De la porte au clou

par C’est Nabum
lundi 29 mai 2023

 

Le doigt dans l'œil.

 

Il advint qu'un charpentier maniant avec habileté la varlope et la scie égoïne, suite à une fausse manœuvre, s'enfonça un clou dans la main alors qu'il avait les bras en croix. Le coup fut si rude que le malheureux en eut un coup au cœur tout en se frappant le crâne avec sa main valide et en s'exclamant : « Et dire que je ne suis pas à jour de mon vaccin antithétique ! »

Est-ce l'inquiétude, la perspective d'une fin atroce, la douleur ou simplement une fragilité émotive, toujours est-il que le pauvre garçon passa de vie à trépas avec son clou tordu et rouillé dans la main droite. Si ce détail peut vous sembler sans importance il l'était pour celui qui devait frapper la porte du paradis.

Il est des usages qu'il convient de respecter. Pointer le bout de son nez devant Saint Pierre n'est déjà pas une mince affaire, l'enjeu est de toute première importance pour qui n'entend pas passer sa mort dans les flammes de Satan. Frapper délicatement c'est donner une bonne impression mais comment toquer doucement avec sa mauvaise main ?

Il songea un instant, ce n'est guère malin, de donner un petit coup de pied, arguant qu'il avait glissé sur le paillasson. Il se retint se doutant que le maître des clefs trouverait inévitablement qu'il s'y prenait comme un pied pour pointer son nez ici. Il tergiversait devant cette porte close, souffrant mille morts pour lui qui n'en était qu'à sa première quand un écriteau qu'il n'avait pas vu jusqu'alors lui sauva la mise : « Entrez sans frapper ! »

Ce qu'il fit de bonne grâce ne se doutant pas de l’accueil qui lui serait réservé. Saint Pierre, vénérable vieillard, sans doute excédé de ne jouer ici qu'un modeste rôle de portier, en avait gros sur la patate de jouer les aiguilleurs du ciel. Si au moins, il bénéficiait des mêmes avantages que ses collègues terrestres, il jouirait d'un train de vie plus en conformité avec sa réputation. Hélas, Dieu en matière de droits sociaux pour son personnel, n'est pas différent des grands chefs d’entreprises profanes.

Saint Pierre qui avait pris son service du mauvais pied pour les raisons sus-évoquées vit d'un très mauvais œil celui qu'il prit pour un falsificateur, un copieur, un schizophrène se prenant pour le fils du patron. « Un seul stigmate ne fait pas de vous un candidat au salut éternel » lui déclara tout de go le méchant homme.
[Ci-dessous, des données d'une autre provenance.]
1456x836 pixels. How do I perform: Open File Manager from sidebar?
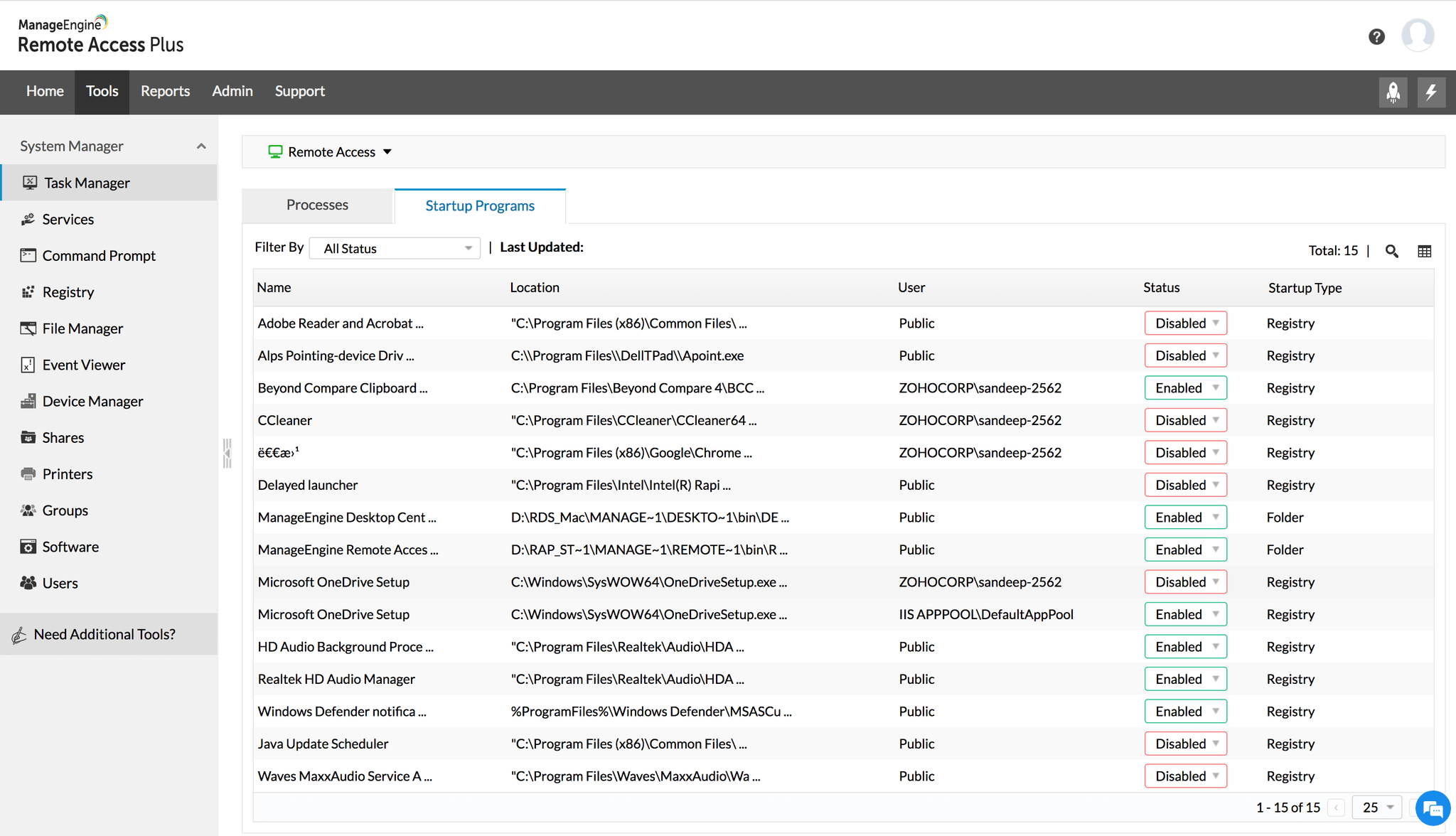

Le pauvre garçon en fut tout chamboulé. Déjà que sa venue ici était pour lui tellement inattendue et soudaine qu'il n'avait nullement songé à rédiger sa lettre de candidature mais qui plus est on le recevait comme au coin d'un bois. Avouez que pour mon menuisier, la chose est dure à avaler. Il lui fallait trouver réplique pour sa défense ou faire appel à un juriste pour cet effet. Hélas il ne connaissait qu'un certain Dupont Moretti, avocat du diable, fort déplacé en ce lieu.

Il se jeta dans l'eau de là, tentant le tout pour le tout pour amadouer le bougon de service. « Mon cher Saint Pierre, nulle intention pour moi de singer le fils du Seigneur. Regardez donc d'un peu plus très ce clou à tête ronde. Il provient du décor d'un théâtre où j'œuvrais à la création de celui-ci. On peut même affirmer que ce fut là le clou du spectacle ! »

Saint Pierre prit de haut ce postulant qui non seulement imitait médiocrement mais qui plus est, fricotait avec des acteurs qui de tout temps eurent maille à partie avec l'église. Par curiosité plus que pour trouver circonstance atténuante, il demanda le nom de la pièce. L'autre de lui répondre : « Cyrano de Bergerac ! ». Non seulement il se mettait le doigt dans l'œil et le clou dans la main mais en prime avec une telle pièce il y avait de quoi l'avoir dans le nez.

Le charpentier ira rôtir en enfer. Voilà ce qui arrive quand on fréquente d'un peu trop près les saltimbanques. Ces gens sont vraiment indésirables dans la fosse comme au Paradis.